Objective: To assess the functional outcome of patients treated either surgically or conservatively following burst fractures of L1.

Methods: A retrospective review of 38 neurologically intact patients with burst fractures of L1 was performed. Follow-up clinical evaluation was obtained from 26 patients, eleven of whom were treated surgically and fifteen of whom were managed conservatively. Patients were assessed with regard to pain, employment status, ability to partake in recreational activities and their overall satisfaction with treatment. Radiographic evaluation of anterior body compression and vertebral kyphosis was performed at the time of injury. Computed tomography scanning of spinal canal compromise was also recorded at the time of injury. Subsequent recordings of vertebral kyphosis were assessed at the time of remobilisation and at 3-month follow-up evaluation.
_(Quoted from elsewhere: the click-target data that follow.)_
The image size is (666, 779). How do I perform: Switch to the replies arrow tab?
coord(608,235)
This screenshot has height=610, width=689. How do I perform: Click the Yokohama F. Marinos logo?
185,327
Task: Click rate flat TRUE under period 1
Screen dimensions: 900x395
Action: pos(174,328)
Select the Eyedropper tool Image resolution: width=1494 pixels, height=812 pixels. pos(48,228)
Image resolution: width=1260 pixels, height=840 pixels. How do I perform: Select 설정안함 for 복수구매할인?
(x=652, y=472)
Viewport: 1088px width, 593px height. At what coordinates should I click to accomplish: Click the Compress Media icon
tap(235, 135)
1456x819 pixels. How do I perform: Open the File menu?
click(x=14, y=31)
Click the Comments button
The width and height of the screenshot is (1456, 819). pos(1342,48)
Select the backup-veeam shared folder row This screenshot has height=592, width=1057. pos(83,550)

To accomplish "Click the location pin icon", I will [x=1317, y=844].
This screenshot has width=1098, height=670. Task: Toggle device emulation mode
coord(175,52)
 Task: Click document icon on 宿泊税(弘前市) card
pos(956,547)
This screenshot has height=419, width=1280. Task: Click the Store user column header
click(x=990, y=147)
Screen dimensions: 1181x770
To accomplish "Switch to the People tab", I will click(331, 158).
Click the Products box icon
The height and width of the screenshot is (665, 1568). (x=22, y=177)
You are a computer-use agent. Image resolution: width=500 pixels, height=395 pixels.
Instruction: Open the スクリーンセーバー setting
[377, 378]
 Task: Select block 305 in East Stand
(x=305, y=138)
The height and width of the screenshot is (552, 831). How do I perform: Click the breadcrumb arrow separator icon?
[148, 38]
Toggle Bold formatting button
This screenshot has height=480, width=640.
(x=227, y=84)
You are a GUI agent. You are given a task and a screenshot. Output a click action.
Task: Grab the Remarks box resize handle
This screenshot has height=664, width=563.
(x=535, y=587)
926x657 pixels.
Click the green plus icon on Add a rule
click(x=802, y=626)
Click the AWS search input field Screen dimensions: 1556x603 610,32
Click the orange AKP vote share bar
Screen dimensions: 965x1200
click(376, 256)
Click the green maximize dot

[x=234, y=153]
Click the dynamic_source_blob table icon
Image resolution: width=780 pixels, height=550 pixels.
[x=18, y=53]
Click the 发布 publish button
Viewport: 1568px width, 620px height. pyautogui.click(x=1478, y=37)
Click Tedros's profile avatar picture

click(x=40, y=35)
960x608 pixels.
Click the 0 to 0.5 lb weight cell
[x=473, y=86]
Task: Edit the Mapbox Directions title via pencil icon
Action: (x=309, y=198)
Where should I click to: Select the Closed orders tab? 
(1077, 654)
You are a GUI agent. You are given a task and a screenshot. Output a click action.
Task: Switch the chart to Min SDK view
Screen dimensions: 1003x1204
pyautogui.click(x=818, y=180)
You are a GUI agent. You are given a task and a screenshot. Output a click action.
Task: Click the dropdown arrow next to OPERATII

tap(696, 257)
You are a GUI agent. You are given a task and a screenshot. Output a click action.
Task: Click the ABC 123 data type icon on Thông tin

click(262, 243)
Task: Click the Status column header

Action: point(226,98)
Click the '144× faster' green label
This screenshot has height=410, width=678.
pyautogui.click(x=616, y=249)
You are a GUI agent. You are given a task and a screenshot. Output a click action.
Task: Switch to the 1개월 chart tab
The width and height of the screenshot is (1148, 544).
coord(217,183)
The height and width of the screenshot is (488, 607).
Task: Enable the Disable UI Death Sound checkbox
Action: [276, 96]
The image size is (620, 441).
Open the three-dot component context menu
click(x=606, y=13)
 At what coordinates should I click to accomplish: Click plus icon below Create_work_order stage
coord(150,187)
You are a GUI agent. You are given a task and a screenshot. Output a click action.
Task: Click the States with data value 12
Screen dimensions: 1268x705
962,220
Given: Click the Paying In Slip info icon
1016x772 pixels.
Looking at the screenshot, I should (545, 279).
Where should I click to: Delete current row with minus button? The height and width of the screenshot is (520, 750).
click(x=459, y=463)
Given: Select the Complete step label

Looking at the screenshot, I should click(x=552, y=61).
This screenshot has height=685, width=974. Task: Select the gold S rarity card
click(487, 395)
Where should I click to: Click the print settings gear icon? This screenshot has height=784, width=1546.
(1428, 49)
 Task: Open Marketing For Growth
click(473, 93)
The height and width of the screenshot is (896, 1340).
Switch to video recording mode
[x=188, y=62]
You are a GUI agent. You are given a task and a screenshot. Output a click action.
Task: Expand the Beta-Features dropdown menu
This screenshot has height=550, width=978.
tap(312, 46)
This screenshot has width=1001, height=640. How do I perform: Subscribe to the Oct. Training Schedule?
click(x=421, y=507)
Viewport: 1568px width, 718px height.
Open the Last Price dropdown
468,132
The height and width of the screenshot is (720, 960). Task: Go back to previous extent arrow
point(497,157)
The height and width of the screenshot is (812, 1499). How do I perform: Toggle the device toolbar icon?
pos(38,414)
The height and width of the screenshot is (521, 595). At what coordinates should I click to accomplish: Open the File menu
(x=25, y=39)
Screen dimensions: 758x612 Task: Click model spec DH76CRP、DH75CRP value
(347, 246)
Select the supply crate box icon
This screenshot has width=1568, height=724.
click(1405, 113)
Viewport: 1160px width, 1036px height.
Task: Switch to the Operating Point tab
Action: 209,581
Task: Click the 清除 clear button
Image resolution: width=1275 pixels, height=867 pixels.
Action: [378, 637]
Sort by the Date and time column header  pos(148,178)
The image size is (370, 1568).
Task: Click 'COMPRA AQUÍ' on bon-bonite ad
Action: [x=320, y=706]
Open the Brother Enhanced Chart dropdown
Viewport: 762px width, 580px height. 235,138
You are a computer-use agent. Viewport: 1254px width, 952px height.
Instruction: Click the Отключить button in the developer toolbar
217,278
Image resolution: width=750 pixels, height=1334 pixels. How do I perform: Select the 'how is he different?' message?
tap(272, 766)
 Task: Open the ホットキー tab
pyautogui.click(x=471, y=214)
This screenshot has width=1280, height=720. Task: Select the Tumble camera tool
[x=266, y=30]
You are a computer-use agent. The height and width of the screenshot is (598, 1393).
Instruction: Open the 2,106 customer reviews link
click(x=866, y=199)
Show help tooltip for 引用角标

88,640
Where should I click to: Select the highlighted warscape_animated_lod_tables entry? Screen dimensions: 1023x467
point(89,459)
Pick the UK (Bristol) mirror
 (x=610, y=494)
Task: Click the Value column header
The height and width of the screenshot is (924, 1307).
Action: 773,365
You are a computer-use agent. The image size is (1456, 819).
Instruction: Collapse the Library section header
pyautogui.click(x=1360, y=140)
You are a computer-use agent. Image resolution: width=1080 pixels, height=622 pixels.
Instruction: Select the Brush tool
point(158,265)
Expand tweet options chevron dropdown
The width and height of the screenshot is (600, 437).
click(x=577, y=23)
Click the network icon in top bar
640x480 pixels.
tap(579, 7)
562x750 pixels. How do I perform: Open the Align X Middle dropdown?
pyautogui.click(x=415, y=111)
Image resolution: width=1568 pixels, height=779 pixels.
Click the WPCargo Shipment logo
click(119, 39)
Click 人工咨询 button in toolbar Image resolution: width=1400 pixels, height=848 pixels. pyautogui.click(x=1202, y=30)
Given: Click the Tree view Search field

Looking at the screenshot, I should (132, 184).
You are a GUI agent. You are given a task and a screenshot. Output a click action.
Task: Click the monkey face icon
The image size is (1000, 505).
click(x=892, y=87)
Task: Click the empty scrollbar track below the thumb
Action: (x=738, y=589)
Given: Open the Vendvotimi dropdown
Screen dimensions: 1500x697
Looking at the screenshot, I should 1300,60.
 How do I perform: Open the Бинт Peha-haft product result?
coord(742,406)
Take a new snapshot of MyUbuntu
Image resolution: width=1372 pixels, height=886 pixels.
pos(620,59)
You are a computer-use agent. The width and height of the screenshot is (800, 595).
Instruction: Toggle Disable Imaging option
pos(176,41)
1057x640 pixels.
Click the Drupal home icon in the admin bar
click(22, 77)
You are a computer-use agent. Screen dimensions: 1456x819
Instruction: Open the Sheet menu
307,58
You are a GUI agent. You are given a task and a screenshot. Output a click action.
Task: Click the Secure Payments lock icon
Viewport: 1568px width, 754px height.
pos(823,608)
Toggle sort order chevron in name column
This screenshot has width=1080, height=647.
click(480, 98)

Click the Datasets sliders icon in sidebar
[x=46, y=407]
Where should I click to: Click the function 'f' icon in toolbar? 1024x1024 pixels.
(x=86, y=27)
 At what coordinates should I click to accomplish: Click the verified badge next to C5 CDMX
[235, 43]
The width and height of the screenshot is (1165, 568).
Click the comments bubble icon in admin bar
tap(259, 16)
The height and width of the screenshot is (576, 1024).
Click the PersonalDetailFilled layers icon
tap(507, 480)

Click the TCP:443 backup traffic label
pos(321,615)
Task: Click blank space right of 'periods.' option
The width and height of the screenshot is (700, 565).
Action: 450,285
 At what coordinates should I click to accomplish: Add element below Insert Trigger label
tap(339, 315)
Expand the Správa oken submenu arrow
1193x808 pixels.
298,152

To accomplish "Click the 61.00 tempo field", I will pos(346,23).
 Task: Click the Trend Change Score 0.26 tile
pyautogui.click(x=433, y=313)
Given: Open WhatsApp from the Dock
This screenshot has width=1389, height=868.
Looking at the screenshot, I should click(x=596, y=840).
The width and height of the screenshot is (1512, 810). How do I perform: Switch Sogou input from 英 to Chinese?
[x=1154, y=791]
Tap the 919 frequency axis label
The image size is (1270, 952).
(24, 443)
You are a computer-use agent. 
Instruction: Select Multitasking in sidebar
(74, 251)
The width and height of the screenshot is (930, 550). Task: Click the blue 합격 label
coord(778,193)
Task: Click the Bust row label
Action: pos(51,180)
Results: Mean follow-up time for the 26 patients was 43.02 months. At final clinical follow-up of the fifteen patients managed conservatively, 6 patients (40%) had little or no pain; 12 patients (80%) had returned to work with 6 (40%) stating that they had little or no restrictions in their ability to work; 8 patients (53%) had returned to the same level of recreational activity as prior to their injury with 7 (47%) stating they had little or no restrictions in their ability to participate in recreational activities. One patient (9%) reported being very dissatisfied with the operative treatment of their spine fracture.

No correlation was found between kyphotic deformity, extent of canal compromise and clinical outcome.

Conclusions: Non-operative management of burst fractures of the first lumbar vertebra is a very safe and effective method of treatment. It reduces hospitalisation time and avoids the costs and risk of surgery. Patients return to the functional activities of daily living quickly and have a better clinical outcome when compared with operative management.